[Stored entries]
○ ○ ○ ○ ○ ○ ○

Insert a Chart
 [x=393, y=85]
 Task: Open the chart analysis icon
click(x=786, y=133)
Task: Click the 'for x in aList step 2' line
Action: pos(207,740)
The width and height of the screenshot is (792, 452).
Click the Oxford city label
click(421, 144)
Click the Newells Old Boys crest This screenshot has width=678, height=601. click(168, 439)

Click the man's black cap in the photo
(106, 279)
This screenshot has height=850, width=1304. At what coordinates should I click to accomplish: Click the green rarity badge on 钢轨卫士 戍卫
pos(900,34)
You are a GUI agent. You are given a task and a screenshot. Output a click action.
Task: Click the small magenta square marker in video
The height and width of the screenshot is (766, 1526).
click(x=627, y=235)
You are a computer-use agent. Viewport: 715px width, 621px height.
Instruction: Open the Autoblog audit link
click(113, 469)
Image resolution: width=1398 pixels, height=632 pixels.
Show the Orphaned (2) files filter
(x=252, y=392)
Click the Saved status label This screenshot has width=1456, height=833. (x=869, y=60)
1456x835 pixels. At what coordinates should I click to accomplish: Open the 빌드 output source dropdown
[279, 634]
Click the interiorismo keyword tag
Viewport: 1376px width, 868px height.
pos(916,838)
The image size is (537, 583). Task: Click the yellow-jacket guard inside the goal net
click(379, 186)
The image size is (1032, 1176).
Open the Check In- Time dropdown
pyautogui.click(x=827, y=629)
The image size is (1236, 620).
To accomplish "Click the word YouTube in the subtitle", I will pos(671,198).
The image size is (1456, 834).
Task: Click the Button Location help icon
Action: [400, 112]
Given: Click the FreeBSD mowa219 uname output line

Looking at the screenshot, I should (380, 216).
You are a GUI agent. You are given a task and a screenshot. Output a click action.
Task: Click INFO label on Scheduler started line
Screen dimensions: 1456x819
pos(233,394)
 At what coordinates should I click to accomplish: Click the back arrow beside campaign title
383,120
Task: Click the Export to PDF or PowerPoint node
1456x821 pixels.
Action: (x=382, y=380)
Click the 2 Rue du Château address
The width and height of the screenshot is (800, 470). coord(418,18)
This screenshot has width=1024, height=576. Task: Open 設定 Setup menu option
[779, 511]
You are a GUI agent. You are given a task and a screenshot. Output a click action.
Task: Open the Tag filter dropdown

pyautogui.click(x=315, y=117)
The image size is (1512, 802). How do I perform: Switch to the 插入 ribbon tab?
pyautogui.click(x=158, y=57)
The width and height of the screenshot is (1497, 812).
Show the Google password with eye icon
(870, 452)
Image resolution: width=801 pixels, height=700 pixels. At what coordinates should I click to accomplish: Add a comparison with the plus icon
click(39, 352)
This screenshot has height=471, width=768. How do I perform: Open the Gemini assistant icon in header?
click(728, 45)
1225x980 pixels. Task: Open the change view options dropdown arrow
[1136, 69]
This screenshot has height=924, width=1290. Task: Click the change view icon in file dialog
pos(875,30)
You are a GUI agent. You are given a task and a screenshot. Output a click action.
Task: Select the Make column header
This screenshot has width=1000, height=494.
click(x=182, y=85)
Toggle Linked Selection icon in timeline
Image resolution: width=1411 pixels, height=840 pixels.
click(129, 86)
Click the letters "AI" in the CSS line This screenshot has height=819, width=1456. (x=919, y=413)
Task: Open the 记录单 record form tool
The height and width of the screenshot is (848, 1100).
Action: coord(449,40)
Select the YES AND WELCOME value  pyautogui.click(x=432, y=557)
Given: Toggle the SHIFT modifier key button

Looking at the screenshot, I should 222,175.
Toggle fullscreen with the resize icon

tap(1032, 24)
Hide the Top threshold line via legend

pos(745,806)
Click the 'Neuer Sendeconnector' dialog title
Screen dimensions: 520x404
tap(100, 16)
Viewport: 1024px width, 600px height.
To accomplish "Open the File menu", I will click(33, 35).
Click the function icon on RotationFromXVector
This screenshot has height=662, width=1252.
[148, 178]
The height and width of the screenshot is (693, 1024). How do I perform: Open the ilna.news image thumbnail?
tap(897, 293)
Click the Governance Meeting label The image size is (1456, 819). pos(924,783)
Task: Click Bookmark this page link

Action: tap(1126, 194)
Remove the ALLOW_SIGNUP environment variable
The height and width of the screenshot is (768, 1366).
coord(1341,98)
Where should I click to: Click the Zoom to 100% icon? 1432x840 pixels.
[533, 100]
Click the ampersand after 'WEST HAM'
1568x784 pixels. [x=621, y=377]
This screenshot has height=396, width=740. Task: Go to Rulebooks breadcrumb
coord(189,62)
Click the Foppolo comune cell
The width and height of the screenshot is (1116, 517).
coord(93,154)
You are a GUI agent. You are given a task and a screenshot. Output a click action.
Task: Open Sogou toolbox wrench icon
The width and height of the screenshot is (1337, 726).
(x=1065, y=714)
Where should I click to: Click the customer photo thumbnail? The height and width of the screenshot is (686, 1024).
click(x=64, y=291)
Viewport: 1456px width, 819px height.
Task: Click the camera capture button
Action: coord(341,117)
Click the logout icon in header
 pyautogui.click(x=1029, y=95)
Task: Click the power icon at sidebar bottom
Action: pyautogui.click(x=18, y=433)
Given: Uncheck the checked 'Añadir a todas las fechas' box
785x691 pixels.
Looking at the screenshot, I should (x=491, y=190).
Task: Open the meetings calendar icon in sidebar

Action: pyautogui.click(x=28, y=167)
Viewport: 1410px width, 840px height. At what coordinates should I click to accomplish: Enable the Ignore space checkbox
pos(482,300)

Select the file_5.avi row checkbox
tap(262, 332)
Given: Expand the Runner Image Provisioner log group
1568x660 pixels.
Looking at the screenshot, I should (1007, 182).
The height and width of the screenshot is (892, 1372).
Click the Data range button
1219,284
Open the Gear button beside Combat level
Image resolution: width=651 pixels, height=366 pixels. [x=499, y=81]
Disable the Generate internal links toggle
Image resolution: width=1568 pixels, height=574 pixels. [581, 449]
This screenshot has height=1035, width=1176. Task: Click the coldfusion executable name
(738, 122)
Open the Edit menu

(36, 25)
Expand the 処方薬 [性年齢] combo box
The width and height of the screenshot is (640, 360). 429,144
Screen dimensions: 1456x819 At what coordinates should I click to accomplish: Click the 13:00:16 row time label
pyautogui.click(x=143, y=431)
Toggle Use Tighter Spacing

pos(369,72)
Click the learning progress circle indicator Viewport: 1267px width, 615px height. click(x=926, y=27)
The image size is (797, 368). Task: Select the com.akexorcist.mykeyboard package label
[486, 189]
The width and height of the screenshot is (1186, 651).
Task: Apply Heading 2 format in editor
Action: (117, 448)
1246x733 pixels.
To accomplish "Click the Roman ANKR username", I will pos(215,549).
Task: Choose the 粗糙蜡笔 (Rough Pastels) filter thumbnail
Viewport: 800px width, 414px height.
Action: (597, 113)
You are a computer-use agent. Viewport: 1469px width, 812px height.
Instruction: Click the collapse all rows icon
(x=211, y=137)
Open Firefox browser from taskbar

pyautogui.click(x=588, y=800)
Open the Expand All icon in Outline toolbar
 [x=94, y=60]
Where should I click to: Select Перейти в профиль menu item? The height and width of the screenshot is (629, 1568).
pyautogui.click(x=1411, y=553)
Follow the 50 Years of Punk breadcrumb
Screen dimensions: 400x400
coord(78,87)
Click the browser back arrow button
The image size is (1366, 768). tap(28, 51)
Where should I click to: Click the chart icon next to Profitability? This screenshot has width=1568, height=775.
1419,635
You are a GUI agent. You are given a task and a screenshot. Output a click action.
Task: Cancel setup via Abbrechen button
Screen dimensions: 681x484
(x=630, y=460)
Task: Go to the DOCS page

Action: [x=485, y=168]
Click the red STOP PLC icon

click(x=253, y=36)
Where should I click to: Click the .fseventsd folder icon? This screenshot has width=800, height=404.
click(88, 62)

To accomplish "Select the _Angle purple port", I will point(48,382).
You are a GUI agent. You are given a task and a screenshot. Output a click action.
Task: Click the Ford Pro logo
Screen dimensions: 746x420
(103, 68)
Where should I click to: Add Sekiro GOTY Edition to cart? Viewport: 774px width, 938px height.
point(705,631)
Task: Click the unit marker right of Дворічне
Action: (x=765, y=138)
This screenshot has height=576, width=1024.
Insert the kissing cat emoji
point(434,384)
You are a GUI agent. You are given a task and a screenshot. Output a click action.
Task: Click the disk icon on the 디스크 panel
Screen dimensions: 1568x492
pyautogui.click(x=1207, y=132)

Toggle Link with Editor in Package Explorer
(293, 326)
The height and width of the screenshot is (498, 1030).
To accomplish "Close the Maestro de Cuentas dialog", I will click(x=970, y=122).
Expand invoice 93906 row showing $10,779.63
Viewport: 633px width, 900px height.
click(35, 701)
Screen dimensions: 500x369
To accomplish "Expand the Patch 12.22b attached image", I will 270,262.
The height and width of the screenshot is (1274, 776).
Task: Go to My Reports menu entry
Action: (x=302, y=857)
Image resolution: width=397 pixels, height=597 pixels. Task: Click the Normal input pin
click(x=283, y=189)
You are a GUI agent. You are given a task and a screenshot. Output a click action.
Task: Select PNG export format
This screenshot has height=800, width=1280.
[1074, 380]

○ ○ ○ ○ ○ ○ ○

● Instructions for the task
Please rewrite the material from the line with "Screen dimensions: 500x369" to the line with "Action: (x=302, y=857)", swapping "attached" for "linked" and leaving everything else unchanged.

● Finished answer
Screen dimensions: 500x369
To accomplish "Expand the Patch 12.22b linked image", I will 270,262.
The height and width of the screenshot is (1274, 776).
Task: Go to My Reports menu entry
Action: (x=302, y=857)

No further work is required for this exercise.